Bob Brooks

Personal information
- Listed height: 5 ft 10 in (1.78 m)

Career information
- High school: Atlantic City (Atlantic City, New Jersey)
- College: Penn (1949–1952)
- NBA draft: 1952: undrafted
- Position: Guard

= Bob Brooks (basketball) =

American basketball player

Bob Brooks is an American former basketball and baseball player.
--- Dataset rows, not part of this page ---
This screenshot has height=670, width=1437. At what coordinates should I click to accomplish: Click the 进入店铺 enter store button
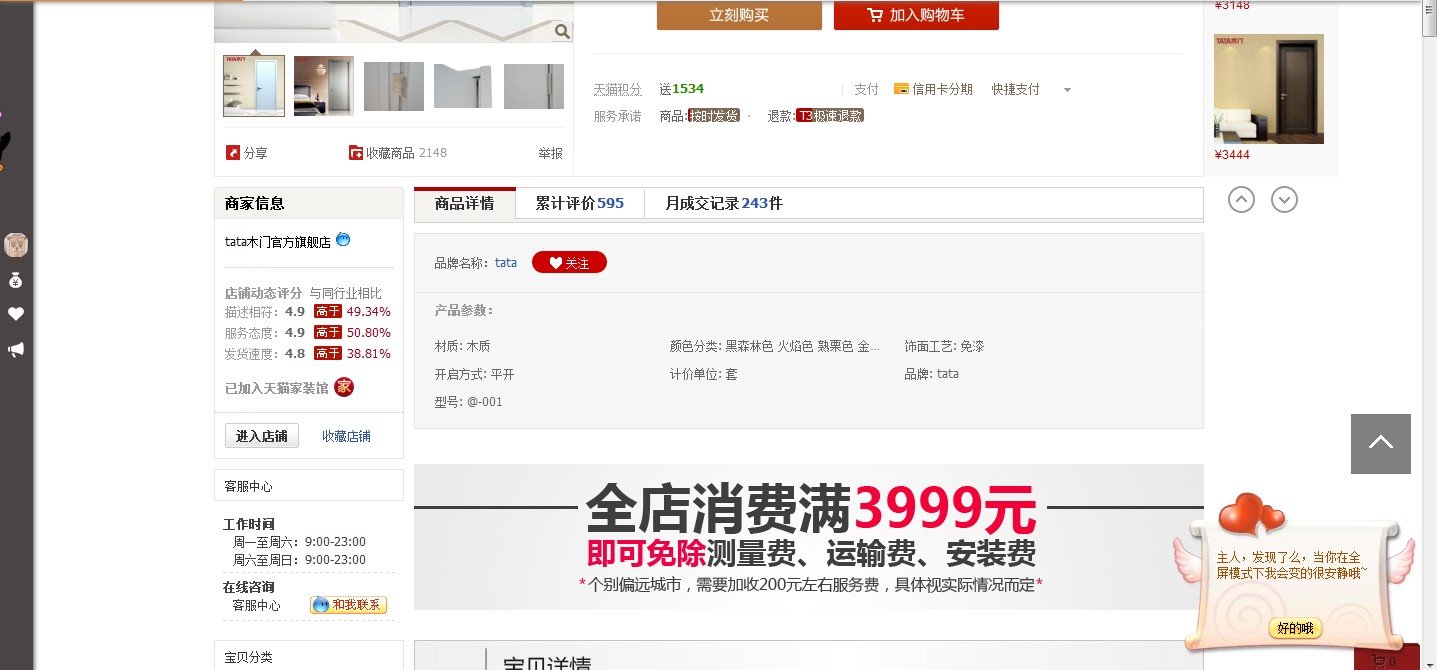point(262,436)
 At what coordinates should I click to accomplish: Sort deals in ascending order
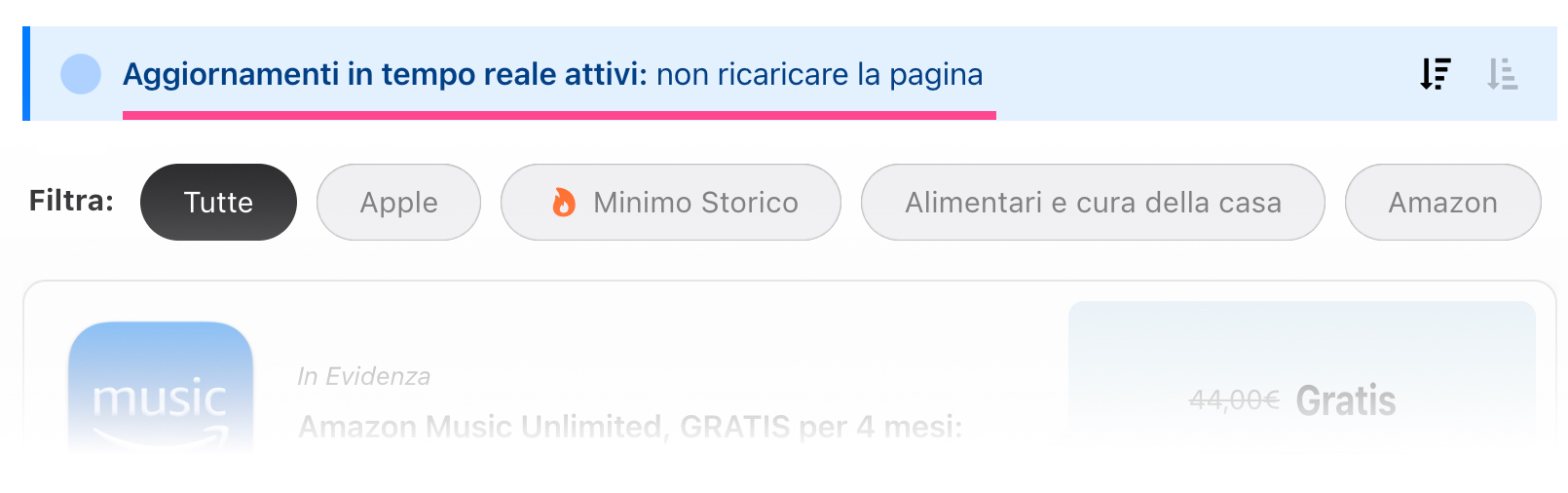(x=1502, y=74)
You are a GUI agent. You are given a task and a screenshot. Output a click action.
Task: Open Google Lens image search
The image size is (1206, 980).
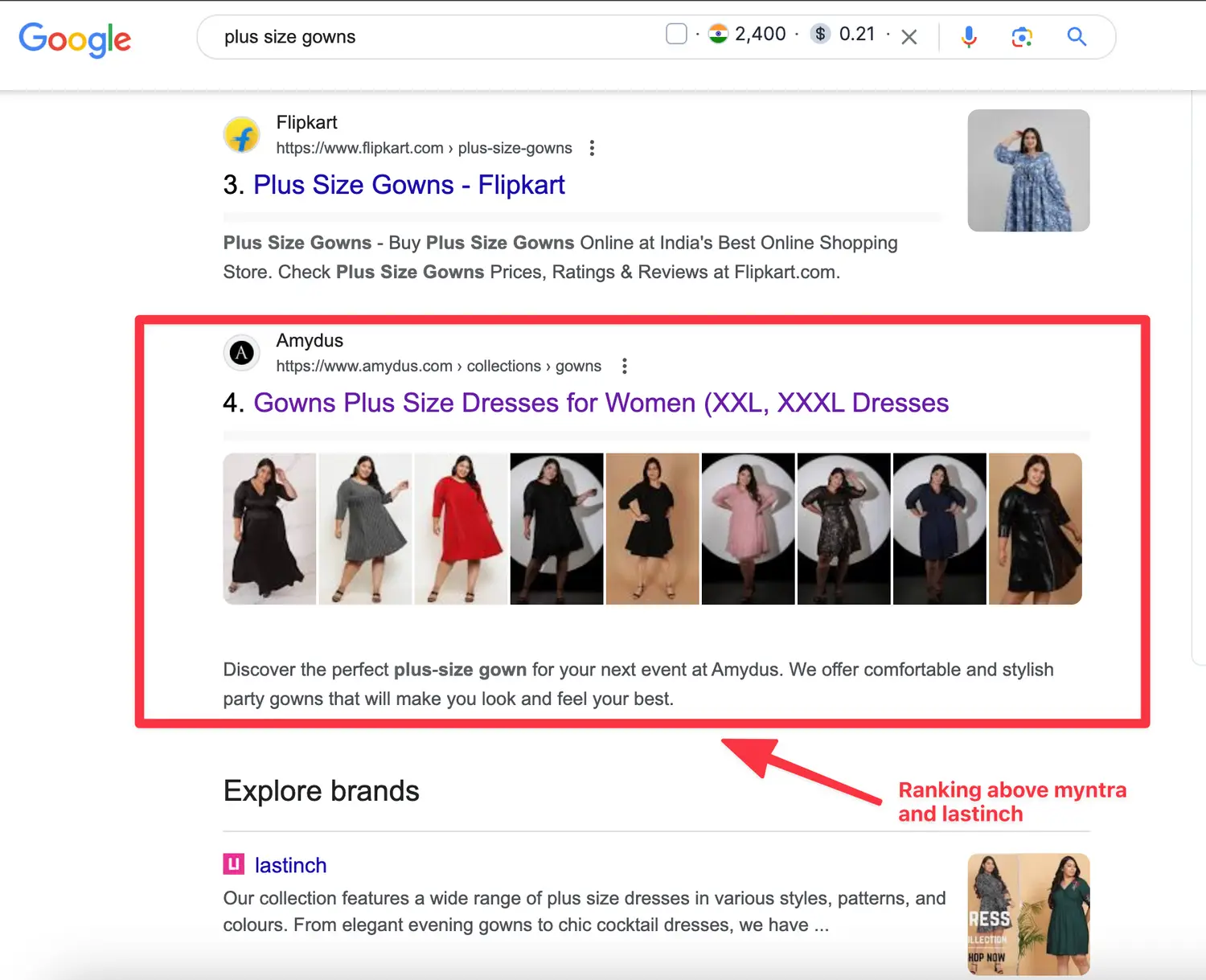coord(1022,37)
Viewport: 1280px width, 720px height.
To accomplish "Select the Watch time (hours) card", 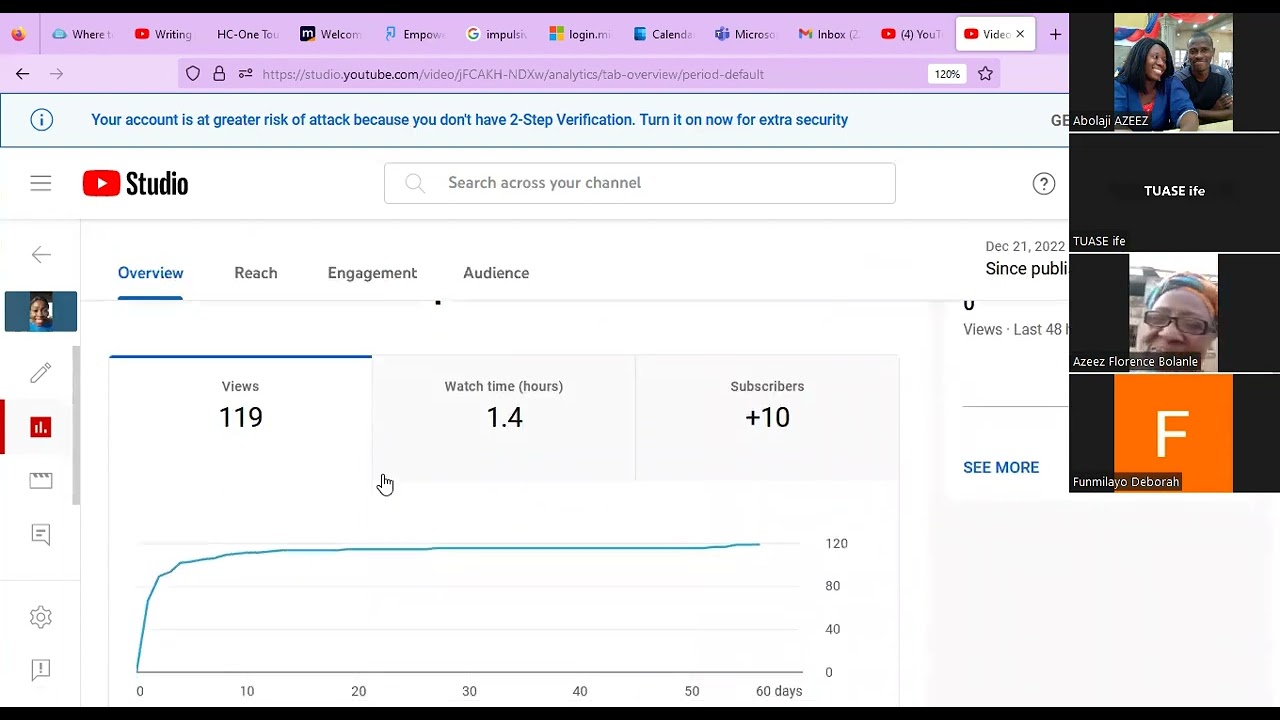I will (x=504, y=418).
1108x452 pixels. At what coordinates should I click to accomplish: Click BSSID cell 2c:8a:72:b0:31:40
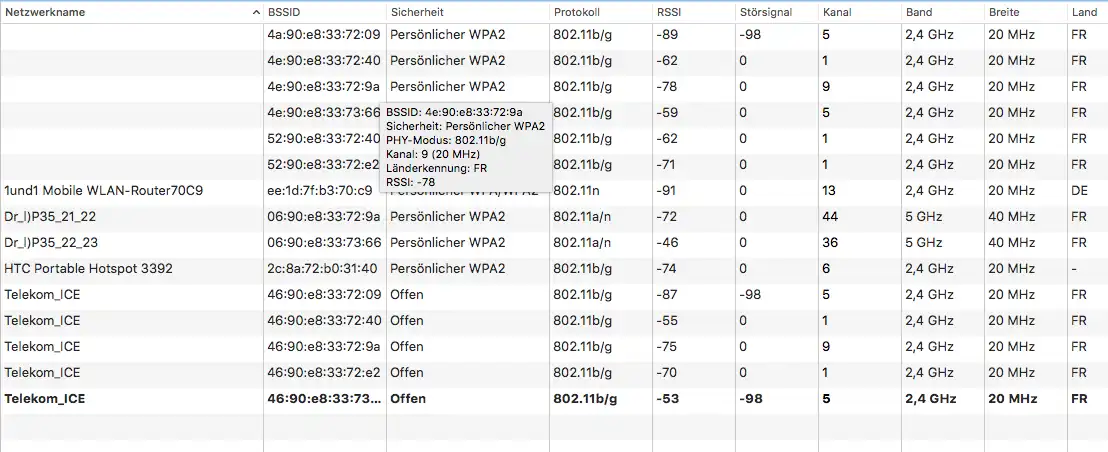pyautogui.click(x=323, y=268)
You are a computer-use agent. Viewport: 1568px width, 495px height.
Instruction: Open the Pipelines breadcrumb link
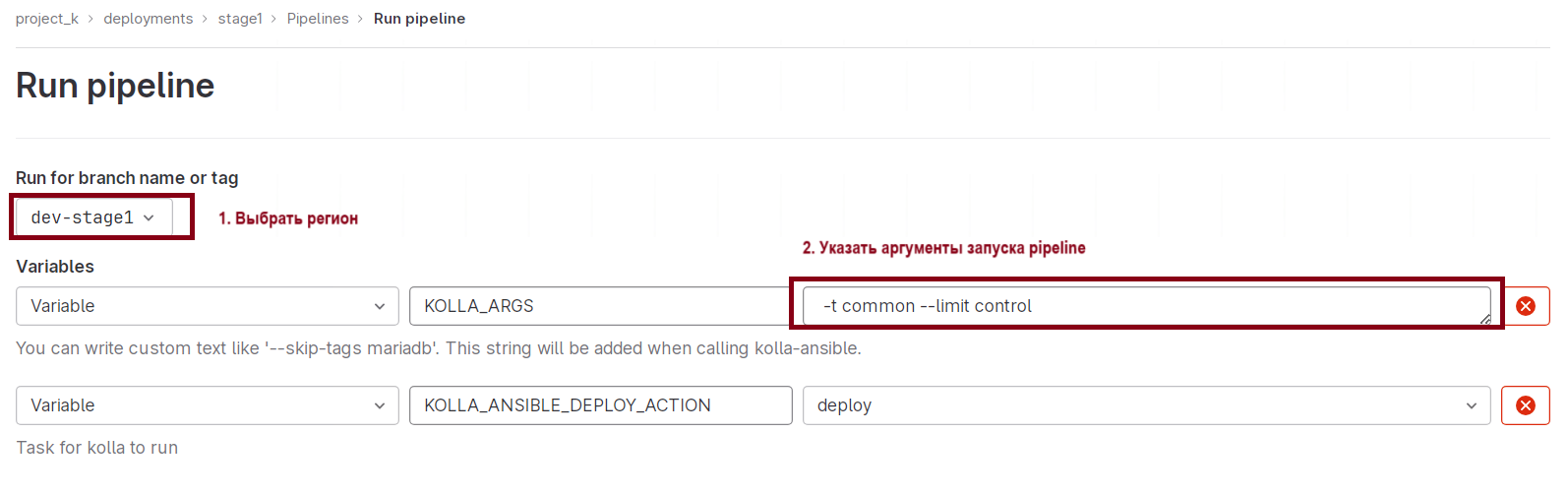[x=318, y=19]
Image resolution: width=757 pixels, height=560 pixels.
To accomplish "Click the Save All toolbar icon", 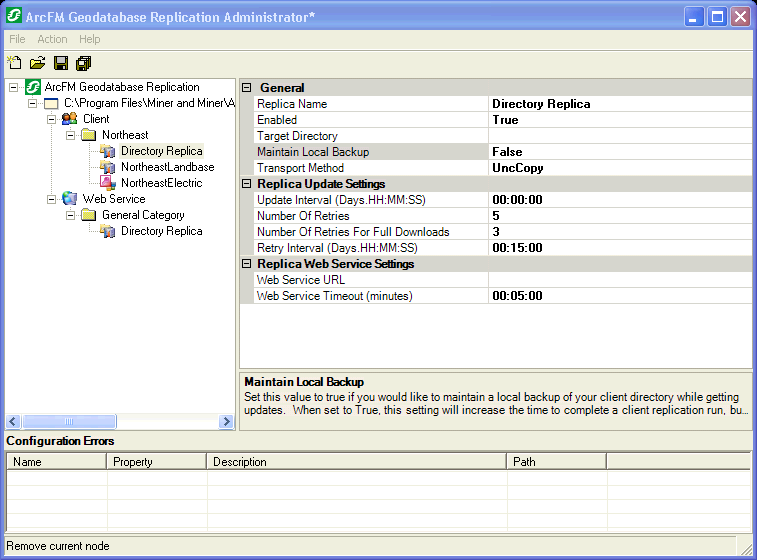I will tap(83, 63).
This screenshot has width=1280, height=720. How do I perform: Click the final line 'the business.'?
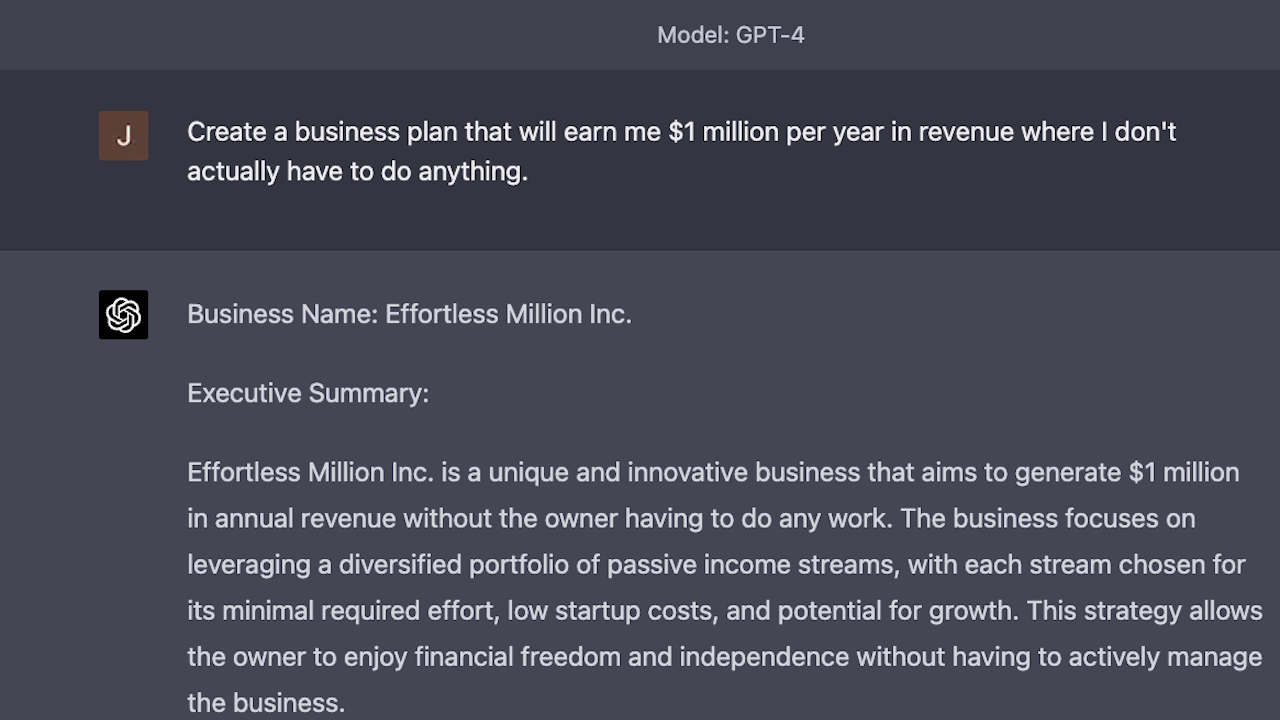(266, 702)
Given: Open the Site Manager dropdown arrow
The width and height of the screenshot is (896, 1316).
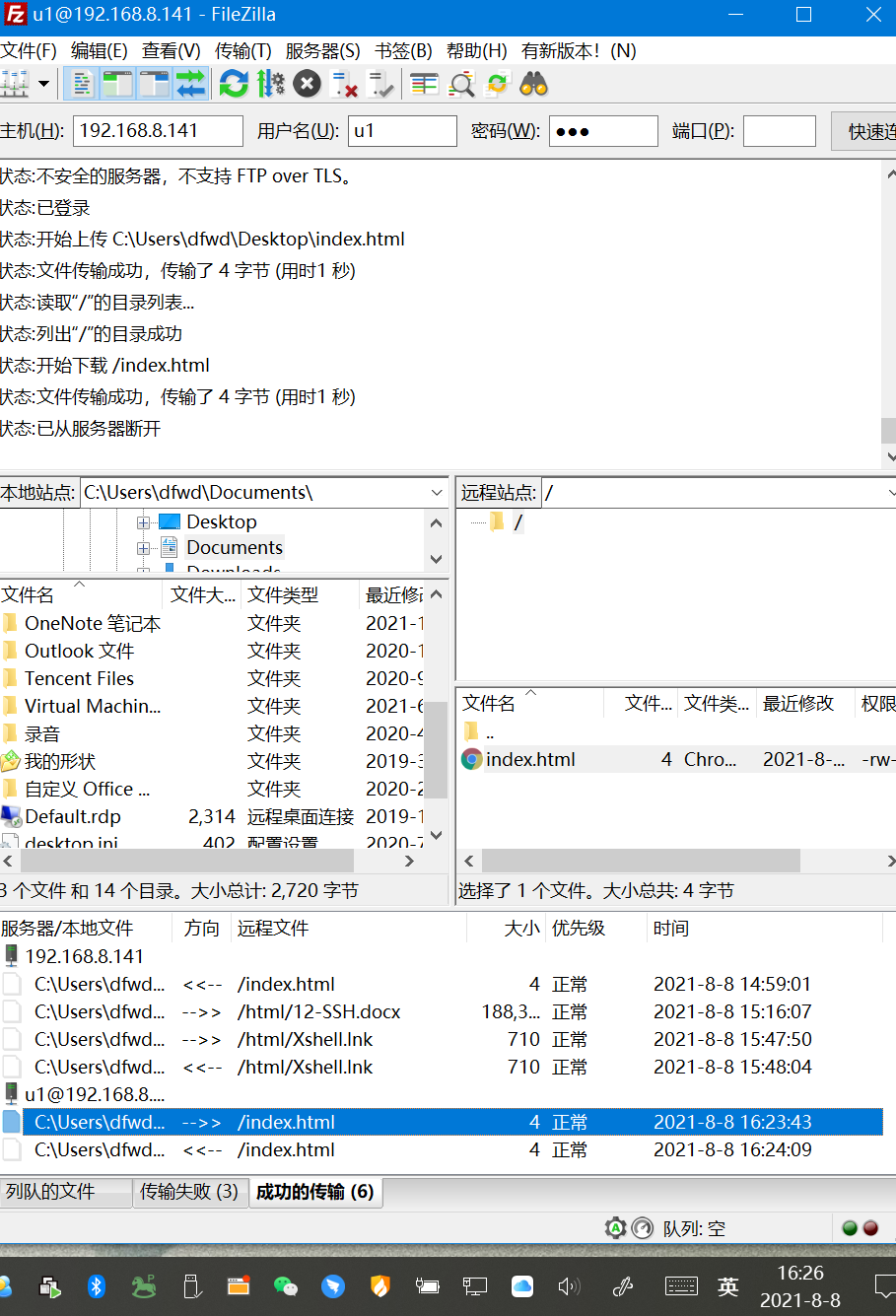Looking at the screenshot, I should pos(43,84).
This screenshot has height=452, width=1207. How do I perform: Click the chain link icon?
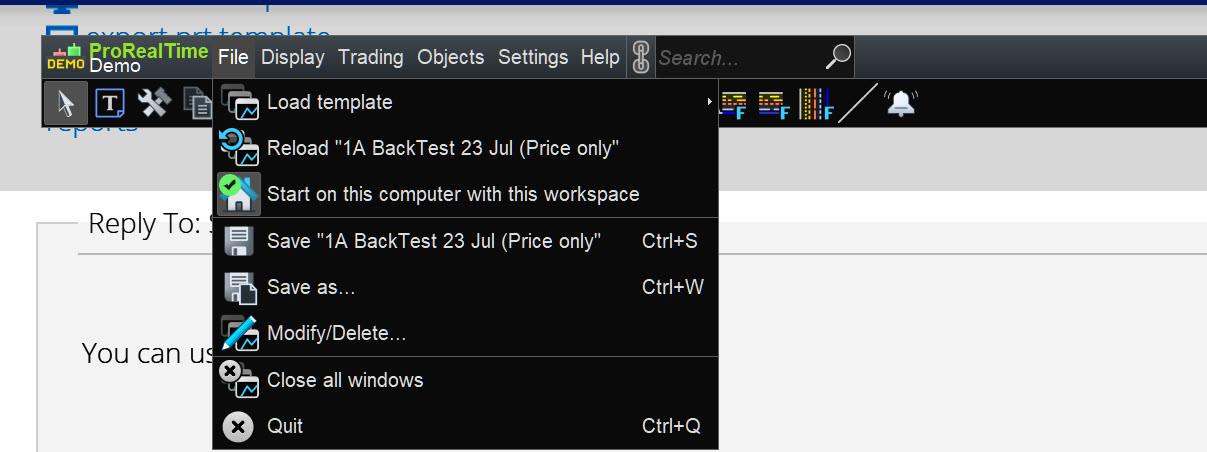click(x=640, y=58)
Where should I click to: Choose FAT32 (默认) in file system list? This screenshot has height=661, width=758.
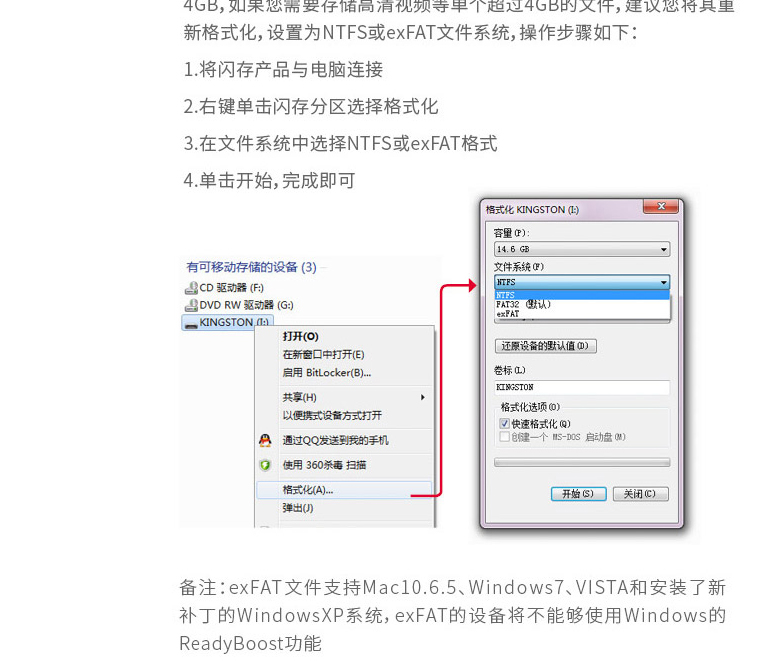(582, 305)
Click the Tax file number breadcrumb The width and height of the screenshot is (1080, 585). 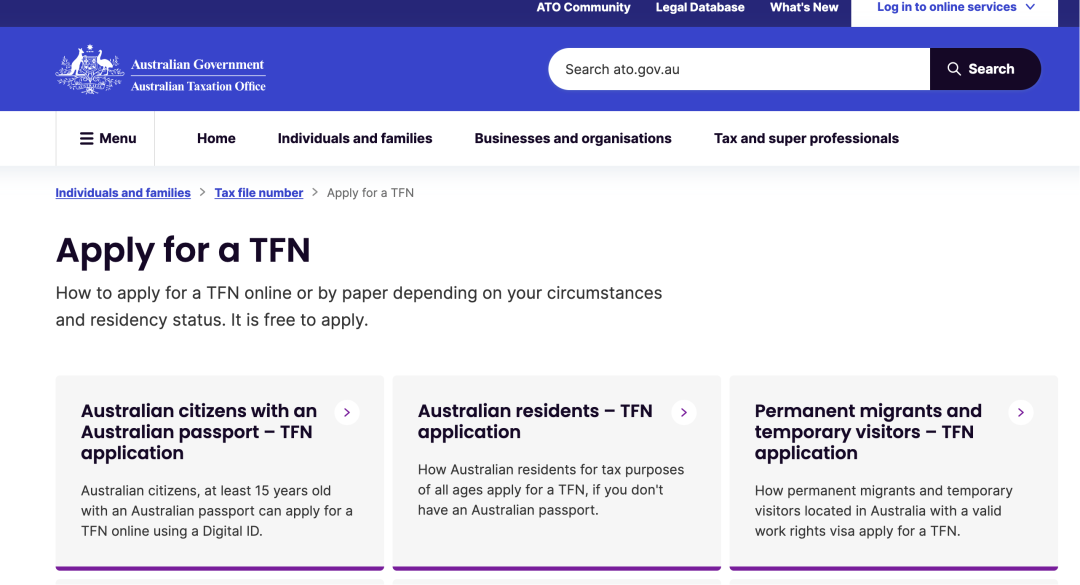point(258,193)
He was a three-year starter for the Penn Quakers men's basketball team from 1949 to 1952 and a starting pitcher for the Penn Quakers baseball team, and was later inducted into the Philadelphia Jewish Sports Hall of Fame.

== Early life ==
Brooks attended Atlantic City High School in Atlantic City, New Jersey, in the late 1940s, where he played basketball and baseball.

== College career ==
Brooks played basketball and baseball at the University of Pennsylvania. A three-year starter at guard for the Quakers, he earned all-league and All-State honors as a senior. He averaged 8.8 points per game in 1949–50, 10.6 in 1950–51, and 9.7 in 1951–52, and led the team in free throw percentage (75.7) as a senior. Penn won 19 games in 1950–51 and 21 games in 1951–52 during his tenure, and his teammates included future NBA player Ernie Beck.

For the Penn baseball team, Brooks was a starting pitcher for three seasons.

Brooks was inducted into the Philadelphia Jewish Sports Hall of Fame in 2014.